Dans ce contexte, pour que les États membres continuent à rester fidèles aux valeurs qu’il leur a fallu embrasser pour pouvoir être admis dans le club européen, l’Union européenne se trouve démunie. Et ce n’est pas la petite idée du ministre belge des Affaires étrangères relayée par son Premier ministre, Charles Michel, au Parlement européen la semaine dernière qui pourrait arranger les choses : un « examen entre pairs » des États de droit dans les pays de l’Union (EUROPE 12014) ne conduirait qu’à pousser les scories sous le tapis de la respectabilité des vingt-sept gouvernements, tant il est vrai qu’un arbitre à la fois impartial et indépendant est indispensable sur tout terrain de jeu.

Frapper au portefeuille des dirigeants nationaux défaillants sur le plan du respect des valeurs de l’Union est une idée iconoclaste qui a le mérite de replacer l’institution arbitrale de l’Union au centre du jeu. De la sorte, la Commission convient que le recours à l’article 7 du traité pour remettre les déviants sur le bon chemin relève quasiment de l’impasse, tant il est vrai qu’un droit de véto suffira pour mettre le holà à toute pénalisation. À cet égard, préférons ceux qui ont la mémoire vigilante à ceux qui, dans les cénacles ministériels, la préfèrent défaillante, oubliant les risques pour la démocratie que fait peser toute atteinte à l’État de droit.

C’est le cas des ‘grognards’ de la construction européenne que sont Paul Collowald et Jean-Guy Giraud qui se souviennent de l’article 44 du ‘Traité Spinelli’. Approuvé par le Parlement européen en 1984, celui-ci prévoyait que la « constatation » d’une violation des valeurs fondamentales procède de la Cour de justice, sans interférence ministérielle, et que la sanction soit décidée par le Conseil européen sans possibilité de véto. Voilà qui aurait donné davantage de prise à ceux chargés de veiller au respect des valeurs censées être le ciment de l’Union.
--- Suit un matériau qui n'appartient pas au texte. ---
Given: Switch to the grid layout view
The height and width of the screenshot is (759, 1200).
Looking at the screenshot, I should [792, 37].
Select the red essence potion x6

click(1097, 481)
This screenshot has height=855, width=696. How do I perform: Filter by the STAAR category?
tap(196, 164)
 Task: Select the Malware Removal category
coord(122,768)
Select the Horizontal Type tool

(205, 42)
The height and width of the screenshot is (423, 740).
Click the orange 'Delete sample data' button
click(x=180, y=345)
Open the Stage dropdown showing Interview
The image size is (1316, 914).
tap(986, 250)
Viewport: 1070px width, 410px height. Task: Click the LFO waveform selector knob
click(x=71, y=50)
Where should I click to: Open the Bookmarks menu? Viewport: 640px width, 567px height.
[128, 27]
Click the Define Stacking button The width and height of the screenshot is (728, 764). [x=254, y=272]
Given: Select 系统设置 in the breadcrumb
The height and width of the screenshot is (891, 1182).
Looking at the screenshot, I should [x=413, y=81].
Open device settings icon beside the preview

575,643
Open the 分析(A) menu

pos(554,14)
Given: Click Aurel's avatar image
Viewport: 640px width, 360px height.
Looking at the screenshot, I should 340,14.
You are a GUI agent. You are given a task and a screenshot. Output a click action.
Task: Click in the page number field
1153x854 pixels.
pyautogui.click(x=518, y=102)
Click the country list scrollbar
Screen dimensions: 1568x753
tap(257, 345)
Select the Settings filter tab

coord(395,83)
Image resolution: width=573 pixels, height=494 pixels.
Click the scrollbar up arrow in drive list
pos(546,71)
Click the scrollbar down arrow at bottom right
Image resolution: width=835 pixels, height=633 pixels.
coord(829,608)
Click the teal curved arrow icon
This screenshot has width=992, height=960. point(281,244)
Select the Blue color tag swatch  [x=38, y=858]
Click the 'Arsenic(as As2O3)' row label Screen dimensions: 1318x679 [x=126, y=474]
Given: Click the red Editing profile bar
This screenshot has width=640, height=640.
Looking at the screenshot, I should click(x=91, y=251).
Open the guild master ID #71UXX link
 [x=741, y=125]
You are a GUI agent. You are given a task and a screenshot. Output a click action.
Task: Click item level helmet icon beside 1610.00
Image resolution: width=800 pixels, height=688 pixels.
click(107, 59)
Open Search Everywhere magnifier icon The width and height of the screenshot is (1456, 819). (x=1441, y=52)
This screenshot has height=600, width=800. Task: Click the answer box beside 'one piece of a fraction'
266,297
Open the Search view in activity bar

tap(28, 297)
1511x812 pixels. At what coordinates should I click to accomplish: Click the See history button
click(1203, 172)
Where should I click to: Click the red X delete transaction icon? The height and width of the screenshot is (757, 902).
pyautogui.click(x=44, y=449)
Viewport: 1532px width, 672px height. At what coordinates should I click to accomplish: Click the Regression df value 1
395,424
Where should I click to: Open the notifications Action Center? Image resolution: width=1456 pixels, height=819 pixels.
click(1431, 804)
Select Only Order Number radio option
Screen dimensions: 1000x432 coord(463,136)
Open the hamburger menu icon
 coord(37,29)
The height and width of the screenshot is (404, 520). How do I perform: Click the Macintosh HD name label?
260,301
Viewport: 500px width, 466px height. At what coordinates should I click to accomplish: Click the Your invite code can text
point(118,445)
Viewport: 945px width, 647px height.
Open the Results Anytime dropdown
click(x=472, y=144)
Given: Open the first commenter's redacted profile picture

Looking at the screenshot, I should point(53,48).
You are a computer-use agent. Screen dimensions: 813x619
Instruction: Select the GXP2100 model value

Par sa trouvaille bienvenue, la Commission a aussi pris le soin d’indiquer qu’elle veillerait à ne pas pénaliser les citoyens des pays déviants, mais bien leurs gouvernants. C’est une bonne chose, car, dans bien des pays, les eurosceptiques ou europhobes se trouvent plus parmi les gouvernants et la classe politique que dans la société. Il faudra bien un jour que, comme la Commission ‘Juncker’ l’y invite, le Conseil européen s’en souvienne.